Iceman’s Last Meal: Ibex
DNA, Iceman, Science
South Tyrol Museum of Archaeology photo
Science quotes, from a lecture given at the 7th World Congress on Mummy Studies, the latest findings concerning Europe’s oldest natural human mummy, found in September 1991 in the Ötztal Alps, near Hauslabjoch on the border between Austria and Italy and usually referred to as Ötzi or the Iceman.
Less than 2 hours before he hiked his last steps in the Tyrolean Alps 5000 years ago, Ötzi the Iceman fueled up on a last meal of ibex meat. That was the conclusion of a talk here last week at the 7th World Congress on Mummy Studies, during which researchers—armed with Ötzi’s newly sequenced genome and a detailed dental analysis—also concluded that the Iceman had brown eyes and probably wasn’t much of a tooth brusher.
The Iceman, discovered in the Italian Alps in 1991 some 5200 years after his death, has been a gold mine of information about Neolithic life, as researchers have extensively studied his gear—copper ax, hide and leather clothing, and accessories—and his body. Previous research on the Iceman’s meals focused on fecal material removed from his bowels. The contents showed that he dined on red deer meat and possibly cereal some 4 hours before his death.
But a team led by microbiologist Frank Maixner of the Institute for Mummies and the Iceman in Bolzano, Italy, recently reexamined computed tomography scans taken in 2005 and spotted, for the first time, the Iceman’s stomach. As the researchers reported at the meeting, the organ had moved upward to an unusual position, and it looked full. When they took a sample of the stomach contents and sequenced the DNA of the animal fibers they found, they discovered that Ötzi, just 30 to 120 minutes before his death, had dined on the meat of an Alpine ibex, an animal that frequents high elevations and whose body parts were once thought to possess medicinal qualities.
The new findings are “cutting edge” says Niels Lynnerup, a specialist in forensic medicine at the University of Copenhagen. “We are now inching our way to the last minutes of the Iceman.”
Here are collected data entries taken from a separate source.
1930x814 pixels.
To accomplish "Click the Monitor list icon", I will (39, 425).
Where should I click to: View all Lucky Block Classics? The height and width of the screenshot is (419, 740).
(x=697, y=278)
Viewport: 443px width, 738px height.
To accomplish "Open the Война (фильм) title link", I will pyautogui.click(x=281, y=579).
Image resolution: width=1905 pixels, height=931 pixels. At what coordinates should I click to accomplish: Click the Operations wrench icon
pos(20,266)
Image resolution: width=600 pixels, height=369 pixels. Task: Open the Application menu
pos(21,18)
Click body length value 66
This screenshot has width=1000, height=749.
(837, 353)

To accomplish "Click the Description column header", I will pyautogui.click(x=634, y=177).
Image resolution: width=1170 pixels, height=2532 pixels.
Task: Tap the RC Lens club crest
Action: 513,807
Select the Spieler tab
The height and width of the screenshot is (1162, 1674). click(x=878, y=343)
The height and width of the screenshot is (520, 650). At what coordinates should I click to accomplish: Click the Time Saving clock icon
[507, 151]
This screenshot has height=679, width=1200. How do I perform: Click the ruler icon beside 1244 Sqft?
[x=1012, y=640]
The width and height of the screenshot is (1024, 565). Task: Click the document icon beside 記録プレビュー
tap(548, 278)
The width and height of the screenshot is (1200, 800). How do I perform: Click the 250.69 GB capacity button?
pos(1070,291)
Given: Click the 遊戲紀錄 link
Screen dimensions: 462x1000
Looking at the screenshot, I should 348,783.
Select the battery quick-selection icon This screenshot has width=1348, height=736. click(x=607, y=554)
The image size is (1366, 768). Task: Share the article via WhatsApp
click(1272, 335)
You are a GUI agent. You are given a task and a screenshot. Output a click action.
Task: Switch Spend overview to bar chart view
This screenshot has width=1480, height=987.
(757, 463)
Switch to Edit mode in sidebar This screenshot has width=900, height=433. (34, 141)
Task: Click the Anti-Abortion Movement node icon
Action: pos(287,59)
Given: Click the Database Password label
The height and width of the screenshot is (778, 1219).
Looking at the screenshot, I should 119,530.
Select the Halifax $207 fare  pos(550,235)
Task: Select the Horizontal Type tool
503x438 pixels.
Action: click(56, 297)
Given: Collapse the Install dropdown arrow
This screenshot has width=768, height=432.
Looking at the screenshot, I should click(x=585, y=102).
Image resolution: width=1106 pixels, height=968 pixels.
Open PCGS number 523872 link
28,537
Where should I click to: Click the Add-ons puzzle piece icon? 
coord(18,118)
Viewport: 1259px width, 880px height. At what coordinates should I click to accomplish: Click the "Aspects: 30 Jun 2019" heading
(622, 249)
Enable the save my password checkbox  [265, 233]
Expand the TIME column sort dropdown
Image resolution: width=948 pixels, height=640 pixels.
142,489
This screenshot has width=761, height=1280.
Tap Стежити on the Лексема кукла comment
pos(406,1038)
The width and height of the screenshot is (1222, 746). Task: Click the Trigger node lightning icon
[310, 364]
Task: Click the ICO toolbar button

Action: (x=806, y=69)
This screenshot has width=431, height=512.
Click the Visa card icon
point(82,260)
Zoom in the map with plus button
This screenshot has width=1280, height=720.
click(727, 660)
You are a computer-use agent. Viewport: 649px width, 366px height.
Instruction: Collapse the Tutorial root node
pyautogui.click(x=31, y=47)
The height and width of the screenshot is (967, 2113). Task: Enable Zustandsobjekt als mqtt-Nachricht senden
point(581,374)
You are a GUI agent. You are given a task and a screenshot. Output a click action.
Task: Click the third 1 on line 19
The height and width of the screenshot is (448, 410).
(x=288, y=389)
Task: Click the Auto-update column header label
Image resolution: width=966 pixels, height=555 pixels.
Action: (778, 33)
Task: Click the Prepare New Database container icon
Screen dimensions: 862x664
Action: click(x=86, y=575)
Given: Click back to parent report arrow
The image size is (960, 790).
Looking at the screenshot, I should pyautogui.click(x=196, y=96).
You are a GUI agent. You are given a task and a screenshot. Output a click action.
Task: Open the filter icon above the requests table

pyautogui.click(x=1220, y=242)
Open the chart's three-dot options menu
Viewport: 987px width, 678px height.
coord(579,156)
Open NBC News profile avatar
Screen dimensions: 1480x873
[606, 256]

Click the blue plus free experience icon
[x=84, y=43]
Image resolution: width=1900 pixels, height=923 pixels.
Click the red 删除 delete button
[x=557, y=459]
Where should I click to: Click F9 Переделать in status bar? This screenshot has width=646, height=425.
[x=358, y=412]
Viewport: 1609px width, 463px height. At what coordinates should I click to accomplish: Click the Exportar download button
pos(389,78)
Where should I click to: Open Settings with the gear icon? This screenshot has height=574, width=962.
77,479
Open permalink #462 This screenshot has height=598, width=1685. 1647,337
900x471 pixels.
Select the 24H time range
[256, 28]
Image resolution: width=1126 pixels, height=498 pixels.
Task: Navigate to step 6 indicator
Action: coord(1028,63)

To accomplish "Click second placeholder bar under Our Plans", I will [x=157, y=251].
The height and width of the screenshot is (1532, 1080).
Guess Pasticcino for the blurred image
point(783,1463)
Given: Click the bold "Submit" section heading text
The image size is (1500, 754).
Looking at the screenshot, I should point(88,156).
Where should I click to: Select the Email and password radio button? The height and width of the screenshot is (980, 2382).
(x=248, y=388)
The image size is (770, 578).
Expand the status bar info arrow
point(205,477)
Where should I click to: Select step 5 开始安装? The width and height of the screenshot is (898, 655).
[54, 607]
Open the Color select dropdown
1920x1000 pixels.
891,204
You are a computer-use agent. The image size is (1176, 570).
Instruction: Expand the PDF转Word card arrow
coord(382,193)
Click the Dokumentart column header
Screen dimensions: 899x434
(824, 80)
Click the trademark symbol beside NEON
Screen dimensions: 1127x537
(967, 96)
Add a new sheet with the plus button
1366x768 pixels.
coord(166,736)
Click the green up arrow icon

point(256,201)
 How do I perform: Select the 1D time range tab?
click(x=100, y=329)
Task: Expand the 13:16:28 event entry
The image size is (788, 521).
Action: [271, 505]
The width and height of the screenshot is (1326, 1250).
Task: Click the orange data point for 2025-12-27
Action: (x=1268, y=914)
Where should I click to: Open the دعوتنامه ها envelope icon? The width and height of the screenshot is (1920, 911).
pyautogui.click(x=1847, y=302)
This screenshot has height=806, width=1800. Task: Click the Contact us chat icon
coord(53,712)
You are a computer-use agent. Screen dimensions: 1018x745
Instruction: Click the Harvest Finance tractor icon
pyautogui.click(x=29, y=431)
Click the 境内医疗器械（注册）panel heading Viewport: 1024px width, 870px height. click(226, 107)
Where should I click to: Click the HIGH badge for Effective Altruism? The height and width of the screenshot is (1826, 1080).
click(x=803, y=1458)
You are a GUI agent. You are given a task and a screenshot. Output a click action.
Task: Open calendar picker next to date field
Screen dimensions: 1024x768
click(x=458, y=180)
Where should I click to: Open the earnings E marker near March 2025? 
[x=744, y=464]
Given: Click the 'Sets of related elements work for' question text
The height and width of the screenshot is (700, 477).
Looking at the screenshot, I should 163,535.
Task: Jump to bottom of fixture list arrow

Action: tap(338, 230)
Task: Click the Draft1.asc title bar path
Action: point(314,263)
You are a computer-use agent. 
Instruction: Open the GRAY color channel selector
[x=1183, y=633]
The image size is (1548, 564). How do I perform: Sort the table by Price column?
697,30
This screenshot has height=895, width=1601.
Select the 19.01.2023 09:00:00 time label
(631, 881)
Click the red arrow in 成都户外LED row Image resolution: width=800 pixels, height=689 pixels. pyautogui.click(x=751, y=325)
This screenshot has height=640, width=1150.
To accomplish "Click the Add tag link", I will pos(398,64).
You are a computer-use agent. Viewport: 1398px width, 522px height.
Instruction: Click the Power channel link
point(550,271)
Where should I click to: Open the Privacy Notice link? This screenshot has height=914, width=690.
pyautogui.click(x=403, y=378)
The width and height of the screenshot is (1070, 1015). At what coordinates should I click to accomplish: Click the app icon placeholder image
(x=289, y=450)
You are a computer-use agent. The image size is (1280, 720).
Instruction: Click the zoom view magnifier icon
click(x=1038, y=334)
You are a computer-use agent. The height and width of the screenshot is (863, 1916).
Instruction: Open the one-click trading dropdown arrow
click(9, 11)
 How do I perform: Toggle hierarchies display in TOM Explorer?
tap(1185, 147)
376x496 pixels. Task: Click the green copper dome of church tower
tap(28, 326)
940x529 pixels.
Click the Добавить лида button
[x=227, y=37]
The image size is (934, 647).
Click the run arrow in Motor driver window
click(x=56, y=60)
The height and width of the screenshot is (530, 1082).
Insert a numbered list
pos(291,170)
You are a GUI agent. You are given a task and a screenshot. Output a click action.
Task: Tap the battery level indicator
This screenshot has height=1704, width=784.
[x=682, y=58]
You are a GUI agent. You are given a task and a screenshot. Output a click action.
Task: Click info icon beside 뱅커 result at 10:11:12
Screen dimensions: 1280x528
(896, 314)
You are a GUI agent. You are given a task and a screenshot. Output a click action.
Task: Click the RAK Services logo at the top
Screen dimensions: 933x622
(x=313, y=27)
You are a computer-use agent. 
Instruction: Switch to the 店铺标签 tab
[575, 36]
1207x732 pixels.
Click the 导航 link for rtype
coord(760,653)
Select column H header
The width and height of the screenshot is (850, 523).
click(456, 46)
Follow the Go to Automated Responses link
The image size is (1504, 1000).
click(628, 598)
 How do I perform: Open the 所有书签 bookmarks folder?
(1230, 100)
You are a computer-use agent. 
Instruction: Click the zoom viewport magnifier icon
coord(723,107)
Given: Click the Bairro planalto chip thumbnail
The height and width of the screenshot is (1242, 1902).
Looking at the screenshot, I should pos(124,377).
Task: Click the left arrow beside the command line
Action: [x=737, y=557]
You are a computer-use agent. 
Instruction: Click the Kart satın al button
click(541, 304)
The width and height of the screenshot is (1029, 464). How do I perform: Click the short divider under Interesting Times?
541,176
In a separate presentation, dentist Roger Seiler and anatomist Frank Rühli of the Centre for Evolutionary Medicine at the University of Zürich, examined the dental health of the Iceman, who probably died between the age of 35 and 40. Previously, researchers examining radiological images of his teeth discerned no trace of cavities or other dental problems. But the Swiss team created new three-dimensional images of the ancient traveler’s dentition. These showed that the Iceman suffered a blunt force trauma to two teeth—possibly a blow to the mouth—at least several days before his death and was plagued by both periodontal disease and cavities. The cavities, Seiler said in his talk, confirm that the Iceman ate a diet abounding in carbohydrates, such as bread or cereal, and reveal that he possessed a “heavy bacterial dose on these teeth.”